Please copy every line with the string "computer" from the entries below.

*** TASK DATA ***

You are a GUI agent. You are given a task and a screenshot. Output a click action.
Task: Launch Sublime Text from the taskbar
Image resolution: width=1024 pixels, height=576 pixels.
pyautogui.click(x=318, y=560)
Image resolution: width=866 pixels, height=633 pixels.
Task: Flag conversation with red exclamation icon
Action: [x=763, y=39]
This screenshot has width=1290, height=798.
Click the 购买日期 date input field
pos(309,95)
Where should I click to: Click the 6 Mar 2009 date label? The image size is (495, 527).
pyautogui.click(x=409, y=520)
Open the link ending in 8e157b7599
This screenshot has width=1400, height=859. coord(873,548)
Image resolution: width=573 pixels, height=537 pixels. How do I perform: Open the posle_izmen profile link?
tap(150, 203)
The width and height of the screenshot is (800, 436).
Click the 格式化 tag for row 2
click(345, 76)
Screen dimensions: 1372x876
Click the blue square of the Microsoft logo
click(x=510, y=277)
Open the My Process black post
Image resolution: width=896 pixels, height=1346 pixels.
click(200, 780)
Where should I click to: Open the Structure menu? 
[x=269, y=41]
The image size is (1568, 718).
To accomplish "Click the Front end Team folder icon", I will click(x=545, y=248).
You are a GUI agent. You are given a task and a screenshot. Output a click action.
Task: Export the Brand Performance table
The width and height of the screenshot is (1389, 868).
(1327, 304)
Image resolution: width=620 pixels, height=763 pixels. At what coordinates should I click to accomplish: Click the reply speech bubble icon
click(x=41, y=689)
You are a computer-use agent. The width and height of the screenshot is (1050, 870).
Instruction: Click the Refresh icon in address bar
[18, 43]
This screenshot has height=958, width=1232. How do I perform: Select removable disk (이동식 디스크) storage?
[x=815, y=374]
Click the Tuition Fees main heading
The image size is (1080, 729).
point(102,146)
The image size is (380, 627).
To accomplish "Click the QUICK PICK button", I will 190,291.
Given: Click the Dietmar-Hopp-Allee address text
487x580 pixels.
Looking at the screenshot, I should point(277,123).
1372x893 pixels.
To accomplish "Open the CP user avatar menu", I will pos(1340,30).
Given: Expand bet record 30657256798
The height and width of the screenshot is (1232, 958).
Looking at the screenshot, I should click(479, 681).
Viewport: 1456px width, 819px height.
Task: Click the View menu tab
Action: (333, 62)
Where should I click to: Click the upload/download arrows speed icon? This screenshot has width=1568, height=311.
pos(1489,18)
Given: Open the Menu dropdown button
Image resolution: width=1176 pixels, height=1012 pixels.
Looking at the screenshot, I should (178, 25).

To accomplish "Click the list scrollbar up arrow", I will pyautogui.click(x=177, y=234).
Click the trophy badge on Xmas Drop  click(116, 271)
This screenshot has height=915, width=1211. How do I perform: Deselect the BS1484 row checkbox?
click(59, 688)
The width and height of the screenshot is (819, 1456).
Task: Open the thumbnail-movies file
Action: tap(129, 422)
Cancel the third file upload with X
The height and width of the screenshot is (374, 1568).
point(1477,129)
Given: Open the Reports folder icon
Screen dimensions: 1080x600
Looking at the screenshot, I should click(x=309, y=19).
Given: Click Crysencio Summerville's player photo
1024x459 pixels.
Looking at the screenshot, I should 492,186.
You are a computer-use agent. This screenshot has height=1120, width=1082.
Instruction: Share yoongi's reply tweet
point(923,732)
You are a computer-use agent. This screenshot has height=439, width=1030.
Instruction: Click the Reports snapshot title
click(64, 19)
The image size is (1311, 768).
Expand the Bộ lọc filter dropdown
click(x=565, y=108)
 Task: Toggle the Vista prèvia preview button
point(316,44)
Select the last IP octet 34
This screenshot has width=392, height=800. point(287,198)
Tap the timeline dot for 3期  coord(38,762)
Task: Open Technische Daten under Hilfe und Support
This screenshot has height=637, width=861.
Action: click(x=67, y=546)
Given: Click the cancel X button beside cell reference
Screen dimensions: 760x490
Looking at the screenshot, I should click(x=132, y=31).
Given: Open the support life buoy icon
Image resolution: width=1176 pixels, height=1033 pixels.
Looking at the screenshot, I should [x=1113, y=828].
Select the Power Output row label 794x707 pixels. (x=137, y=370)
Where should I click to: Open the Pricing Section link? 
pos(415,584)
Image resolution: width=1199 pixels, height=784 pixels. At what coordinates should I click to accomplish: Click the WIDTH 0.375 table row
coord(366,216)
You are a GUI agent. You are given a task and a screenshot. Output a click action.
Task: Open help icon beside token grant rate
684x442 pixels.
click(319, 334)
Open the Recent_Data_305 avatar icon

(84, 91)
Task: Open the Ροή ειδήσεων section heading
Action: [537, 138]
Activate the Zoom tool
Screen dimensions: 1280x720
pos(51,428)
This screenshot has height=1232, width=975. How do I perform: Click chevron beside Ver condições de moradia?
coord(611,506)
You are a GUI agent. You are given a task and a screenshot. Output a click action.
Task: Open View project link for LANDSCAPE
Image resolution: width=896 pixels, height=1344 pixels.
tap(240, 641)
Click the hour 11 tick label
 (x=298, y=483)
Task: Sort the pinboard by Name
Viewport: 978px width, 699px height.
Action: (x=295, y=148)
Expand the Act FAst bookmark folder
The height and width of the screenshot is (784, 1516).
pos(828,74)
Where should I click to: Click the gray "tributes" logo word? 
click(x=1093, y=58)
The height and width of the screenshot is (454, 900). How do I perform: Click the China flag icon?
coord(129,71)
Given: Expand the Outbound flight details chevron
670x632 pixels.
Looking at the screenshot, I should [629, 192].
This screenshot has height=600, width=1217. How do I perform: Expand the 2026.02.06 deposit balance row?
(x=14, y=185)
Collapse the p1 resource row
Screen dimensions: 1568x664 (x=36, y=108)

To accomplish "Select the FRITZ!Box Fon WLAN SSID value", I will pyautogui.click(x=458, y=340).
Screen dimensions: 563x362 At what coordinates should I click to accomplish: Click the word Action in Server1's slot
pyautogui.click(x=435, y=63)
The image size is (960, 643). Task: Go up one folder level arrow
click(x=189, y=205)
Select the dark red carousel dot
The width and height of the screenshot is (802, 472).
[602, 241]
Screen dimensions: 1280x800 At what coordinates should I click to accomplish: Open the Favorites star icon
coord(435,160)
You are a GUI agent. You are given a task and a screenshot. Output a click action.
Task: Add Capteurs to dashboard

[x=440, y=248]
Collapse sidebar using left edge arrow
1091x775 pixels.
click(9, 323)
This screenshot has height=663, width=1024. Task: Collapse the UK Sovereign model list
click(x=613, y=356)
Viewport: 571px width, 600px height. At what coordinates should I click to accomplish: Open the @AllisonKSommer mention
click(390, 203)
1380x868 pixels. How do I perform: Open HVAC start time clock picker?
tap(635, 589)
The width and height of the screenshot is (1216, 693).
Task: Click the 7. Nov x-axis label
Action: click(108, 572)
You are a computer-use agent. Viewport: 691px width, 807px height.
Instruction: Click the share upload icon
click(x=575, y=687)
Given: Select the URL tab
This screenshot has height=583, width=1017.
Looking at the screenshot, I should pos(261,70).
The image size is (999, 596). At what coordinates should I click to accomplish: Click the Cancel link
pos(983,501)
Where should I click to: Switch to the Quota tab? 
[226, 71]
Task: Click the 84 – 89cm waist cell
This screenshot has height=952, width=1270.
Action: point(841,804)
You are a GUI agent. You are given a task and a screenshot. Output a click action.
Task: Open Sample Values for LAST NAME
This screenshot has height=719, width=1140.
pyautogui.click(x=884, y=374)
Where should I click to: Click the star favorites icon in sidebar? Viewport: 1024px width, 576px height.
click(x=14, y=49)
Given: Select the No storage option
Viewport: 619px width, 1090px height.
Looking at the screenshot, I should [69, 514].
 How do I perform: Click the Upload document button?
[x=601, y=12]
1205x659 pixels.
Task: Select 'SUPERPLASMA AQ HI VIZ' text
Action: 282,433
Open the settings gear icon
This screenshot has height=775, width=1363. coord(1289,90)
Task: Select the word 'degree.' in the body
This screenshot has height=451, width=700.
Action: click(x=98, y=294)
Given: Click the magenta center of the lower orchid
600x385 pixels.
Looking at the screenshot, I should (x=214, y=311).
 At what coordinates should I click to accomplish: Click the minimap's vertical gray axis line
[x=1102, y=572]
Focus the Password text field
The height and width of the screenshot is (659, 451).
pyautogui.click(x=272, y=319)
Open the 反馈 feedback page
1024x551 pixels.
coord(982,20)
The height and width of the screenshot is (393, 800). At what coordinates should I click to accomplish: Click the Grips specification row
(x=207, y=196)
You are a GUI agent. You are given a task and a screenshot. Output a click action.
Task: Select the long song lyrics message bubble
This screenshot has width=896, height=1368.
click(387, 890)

*** End of TASK DATA ***

YOUR RESPONSE —
You are a computer-use agent. The width and height of the screenshot is (1050, 870).
You are a computer-use agent. This screenshot has height=1120, width=1082.
You are a computer-use agent. This screenshot has height=439, width=1030.
You are a computer-use agent. Viewport: 691px width, 807px height.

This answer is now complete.